> [Directions for this task]:
Lines in the following data that contain the string "Toggle" are to be counted. Report only their number.

****************

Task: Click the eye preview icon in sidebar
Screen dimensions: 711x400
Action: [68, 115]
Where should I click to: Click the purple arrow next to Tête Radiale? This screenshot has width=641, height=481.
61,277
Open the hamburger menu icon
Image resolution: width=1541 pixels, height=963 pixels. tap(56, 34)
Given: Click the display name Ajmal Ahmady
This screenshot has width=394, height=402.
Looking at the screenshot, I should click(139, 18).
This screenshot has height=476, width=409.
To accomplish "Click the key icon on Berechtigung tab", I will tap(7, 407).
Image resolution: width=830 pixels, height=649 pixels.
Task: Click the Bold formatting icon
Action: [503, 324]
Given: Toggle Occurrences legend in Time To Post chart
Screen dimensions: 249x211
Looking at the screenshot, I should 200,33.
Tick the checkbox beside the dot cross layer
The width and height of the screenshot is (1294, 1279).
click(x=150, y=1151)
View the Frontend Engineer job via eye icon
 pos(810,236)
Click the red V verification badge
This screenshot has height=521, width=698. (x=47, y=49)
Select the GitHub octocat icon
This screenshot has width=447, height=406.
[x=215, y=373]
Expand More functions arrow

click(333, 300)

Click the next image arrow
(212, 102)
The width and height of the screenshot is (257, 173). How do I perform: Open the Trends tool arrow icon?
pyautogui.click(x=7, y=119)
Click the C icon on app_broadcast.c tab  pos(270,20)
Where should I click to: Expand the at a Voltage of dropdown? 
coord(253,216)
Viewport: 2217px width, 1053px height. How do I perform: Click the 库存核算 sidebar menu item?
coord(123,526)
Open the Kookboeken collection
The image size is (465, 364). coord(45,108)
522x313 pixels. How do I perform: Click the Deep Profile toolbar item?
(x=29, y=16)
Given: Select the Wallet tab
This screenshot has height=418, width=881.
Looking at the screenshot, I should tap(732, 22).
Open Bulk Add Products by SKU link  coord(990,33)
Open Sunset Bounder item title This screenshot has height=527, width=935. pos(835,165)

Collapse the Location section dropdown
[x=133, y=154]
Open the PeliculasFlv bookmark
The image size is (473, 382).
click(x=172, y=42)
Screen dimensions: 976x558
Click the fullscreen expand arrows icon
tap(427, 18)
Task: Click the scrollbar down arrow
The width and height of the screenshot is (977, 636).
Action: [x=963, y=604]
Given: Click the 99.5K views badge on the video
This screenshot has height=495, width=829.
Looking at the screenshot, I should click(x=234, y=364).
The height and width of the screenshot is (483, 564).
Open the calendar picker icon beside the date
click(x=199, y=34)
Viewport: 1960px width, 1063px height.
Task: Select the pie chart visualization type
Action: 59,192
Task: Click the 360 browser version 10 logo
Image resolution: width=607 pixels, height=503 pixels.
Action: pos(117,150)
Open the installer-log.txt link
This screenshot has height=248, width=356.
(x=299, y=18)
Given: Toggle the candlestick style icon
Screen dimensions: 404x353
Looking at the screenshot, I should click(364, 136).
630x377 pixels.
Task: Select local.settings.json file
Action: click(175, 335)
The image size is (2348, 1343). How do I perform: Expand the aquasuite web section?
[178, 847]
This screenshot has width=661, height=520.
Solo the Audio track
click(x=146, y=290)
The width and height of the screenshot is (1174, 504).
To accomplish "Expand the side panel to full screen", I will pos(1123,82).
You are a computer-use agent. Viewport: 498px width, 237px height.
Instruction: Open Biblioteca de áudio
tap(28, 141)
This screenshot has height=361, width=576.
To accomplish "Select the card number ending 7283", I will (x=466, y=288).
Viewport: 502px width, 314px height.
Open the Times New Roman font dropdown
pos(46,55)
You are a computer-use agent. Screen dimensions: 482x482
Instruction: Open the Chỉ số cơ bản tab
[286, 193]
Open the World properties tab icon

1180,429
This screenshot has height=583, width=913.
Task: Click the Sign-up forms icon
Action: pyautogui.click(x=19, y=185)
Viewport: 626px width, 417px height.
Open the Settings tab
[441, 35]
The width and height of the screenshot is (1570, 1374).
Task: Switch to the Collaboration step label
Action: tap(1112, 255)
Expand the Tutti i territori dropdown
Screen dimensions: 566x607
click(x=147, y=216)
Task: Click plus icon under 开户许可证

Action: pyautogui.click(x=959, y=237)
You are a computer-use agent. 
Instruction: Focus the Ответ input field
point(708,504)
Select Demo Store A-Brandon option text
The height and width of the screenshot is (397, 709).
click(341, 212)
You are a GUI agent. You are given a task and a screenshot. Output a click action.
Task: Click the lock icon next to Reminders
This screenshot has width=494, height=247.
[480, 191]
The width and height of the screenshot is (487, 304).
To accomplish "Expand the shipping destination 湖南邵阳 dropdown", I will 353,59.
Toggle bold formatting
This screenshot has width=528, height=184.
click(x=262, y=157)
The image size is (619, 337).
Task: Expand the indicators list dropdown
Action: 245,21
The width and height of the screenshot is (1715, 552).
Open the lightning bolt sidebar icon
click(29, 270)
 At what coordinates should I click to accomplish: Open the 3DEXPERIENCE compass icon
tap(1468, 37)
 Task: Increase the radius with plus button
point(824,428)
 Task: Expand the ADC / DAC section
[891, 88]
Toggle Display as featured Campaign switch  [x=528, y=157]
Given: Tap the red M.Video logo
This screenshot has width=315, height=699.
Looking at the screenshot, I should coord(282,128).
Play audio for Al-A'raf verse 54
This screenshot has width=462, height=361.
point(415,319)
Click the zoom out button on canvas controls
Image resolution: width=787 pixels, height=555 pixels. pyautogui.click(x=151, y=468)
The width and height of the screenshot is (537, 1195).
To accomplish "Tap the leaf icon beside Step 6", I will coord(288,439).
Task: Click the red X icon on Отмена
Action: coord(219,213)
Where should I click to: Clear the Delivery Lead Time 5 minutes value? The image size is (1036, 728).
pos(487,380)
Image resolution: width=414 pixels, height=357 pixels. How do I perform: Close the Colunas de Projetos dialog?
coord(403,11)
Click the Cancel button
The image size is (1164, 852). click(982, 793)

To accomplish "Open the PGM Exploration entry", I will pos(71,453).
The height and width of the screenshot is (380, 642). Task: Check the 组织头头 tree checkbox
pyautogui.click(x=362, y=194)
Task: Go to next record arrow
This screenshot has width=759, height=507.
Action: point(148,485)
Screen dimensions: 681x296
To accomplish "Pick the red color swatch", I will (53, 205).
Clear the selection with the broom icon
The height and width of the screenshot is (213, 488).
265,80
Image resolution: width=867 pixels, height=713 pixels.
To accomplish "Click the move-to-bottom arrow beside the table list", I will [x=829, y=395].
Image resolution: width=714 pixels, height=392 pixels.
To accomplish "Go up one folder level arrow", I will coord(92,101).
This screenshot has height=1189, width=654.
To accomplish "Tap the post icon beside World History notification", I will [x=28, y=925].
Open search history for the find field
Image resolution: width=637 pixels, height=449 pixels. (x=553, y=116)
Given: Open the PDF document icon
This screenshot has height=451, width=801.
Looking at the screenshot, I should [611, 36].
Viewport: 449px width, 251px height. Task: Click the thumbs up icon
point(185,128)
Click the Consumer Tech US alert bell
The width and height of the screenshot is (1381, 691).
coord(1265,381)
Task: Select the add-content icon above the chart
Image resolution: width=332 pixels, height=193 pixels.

****************

> [Reply]:
4